▸ Extracted information:
------------
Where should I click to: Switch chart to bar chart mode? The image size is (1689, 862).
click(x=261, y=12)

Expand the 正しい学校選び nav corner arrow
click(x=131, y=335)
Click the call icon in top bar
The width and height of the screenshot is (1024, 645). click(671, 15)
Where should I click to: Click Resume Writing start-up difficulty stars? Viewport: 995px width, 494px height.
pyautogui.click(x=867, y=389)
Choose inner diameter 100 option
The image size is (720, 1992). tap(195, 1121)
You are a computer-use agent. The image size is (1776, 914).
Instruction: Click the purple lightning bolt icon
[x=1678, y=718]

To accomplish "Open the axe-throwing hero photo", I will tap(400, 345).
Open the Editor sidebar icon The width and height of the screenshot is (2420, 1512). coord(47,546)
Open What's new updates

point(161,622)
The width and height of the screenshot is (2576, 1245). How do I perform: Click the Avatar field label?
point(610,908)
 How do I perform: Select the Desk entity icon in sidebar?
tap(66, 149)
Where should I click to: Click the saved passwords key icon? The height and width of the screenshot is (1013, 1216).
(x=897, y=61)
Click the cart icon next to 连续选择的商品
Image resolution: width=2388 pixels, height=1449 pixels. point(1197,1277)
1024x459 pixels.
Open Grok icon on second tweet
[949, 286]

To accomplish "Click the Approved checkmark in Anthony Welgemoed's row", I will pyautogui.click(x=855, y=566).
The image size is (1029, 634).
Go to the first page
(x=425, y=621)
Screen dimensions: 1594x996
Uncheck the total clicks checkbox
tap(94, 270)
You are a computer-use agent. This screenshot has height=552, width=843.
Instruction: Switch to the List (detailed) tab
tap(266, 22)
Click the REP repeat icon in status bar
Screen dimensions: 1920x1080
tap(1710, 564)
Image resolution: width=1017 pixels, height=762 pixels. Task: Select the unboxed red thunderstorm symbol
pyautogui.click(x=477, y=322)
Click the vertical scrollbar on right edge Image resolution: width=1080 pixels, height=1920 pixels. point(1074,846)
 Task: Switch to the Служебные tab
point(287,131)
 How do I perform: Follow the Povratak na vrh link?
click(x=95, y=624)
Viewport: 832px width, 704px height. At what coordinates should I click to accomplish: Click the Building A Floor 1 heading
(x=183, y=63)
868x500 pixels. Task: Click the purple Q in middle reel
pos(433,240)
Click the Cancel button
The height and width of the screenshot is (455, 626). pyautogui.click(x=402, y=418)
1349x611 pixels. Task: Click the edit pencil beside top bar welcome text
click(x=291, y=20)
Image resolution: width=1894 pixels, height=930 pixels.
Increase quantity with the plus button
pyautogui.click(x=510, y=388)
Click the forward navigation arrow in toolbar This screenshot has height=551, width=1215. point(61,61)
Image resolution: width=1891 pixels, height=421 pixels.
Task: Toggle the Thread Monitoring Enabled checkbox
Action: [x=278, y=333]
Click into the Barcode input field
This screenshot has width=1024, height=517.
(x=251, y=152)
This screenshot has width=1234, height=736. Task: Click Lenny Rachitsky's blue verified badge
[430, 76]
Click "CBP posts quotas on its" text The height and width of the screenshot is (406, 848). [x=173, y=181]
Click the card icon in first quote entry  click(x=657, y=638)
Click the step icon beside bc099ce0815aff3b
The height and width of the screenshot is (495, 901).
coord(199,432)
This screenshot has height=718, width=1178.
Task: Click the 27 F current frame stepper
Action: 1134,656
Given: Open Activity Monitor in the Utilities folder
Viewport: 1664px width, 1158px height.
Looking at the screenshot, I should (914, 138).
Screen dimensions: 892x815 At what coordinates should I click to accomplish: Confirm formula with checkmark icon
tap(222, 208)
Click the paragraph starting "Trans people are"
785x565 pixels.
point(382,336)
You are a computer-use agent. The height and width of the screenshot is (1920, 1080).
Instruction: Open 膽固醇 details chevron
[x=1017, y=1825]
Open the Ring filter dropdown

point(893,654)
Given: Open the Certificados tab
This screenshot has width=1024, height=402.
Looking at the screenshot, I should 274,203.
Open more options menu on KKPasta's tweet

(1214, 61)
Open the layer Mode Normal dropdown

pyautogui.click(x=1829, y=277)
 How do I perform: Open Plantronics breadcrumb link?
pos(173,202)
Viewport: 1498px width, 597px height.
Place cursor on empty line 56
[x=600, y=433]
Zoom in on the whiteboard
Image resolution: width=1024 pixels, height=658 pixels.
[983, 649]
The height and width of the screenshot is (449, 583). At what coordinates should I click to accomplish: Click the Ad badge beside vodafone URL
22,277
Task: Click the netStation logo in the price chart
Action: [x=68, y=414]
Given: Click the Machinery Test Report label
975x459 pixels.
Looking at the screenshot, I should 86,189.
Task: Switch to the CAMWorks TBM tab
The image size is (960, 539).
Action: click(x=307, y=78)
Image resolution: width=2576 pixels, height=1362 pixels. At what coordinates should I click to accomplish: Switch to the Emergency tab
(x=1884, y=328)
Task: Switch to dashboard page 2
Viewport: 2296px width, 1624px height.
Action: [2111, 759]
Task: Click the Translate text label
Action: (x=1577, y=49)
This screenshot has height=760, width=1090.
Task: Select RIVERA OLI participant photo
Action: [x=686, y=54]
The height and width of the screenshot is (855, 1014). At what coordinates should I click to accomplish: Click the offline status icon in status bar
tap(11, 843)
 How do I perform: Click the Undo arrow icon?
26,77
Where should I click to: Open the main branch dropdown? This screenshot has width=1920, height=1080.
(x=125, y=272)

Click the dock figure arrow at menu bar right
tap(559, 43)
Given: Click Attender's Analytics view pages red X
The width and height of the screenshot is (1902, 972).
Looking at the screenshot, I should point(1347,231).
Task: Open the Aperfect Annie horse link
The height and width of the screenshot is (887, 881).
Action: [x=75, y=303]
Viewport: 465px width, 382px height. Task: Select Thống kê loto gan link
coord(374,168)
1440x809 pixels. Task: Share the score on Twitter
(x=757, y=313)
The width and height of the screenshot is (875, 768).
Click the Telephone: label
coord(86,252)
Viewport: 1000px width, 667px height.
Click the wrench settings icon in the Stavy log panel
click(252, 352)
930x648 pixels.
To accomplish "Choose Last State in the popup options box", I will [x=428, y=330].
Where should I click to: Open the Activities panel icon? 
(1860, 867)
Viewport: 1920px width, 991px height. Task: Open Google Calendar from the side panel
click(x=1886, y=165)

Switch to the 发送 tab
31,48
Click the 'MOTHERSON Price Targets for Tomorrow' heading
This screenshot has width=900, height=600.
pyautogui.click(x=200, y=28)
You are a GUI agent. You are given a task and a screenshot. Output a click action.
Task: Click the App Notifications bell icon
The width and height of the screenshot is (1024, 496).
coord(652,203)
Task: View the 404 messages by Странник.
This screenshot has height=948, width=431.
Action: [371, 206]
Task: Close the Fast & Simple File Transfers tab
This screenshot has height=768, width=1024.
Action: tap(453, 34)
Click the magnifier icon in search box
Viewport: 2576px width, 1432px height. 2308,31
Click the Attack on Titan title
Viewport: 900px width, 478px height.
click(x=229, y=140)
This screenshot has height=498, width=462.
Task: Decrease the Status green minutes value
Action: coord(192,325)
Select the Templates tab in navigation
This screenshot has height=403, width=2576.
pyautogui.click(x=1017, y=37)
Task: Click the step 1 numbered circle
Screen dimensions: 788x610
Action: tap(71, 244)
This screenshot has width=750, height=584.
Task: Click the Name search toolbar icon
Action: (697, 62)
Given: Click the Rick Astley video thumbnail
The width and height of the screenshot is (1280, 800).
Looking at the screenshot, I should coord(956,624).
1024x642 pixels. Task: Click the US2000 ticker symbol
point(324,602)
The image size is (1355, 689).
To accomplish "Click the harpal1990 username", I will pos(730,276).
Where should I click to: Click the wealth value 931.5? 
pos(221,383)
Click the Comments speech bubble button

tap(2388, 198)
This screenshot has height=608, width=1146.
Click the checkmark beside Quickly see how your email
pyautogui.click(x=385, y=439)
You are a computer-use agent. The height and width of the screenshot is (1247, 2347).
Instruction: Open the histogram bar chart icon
------------
▸ Exercise objective:
Can you format everything from the start of the data down to the line containing "pyautogui.click(x=867, y=389)" as a two-column CSV with the columns instruction and action? Give one row per item, with its text under instruction and its answer under action, each in a single quoted field and with line breaks replaced by spaces.

▸ Solved exercise:
instruction,action
"Where should I click to: Switch chart to bar chart mode? The image size is (1689, 862).","click(x=261, y=12)"
"Expand the 正しい学校選び nav corner arrow","click(x=131, y=335)"
"Click the call icon in top bar","The width and height of the screenshot is (1024, 645). click(671, 15)"
"Where should I click to: Click Resume Writing start-up difficulty stars? Viewport: 995px width, 494px height.","pyautogui.click(x=867, y=389)"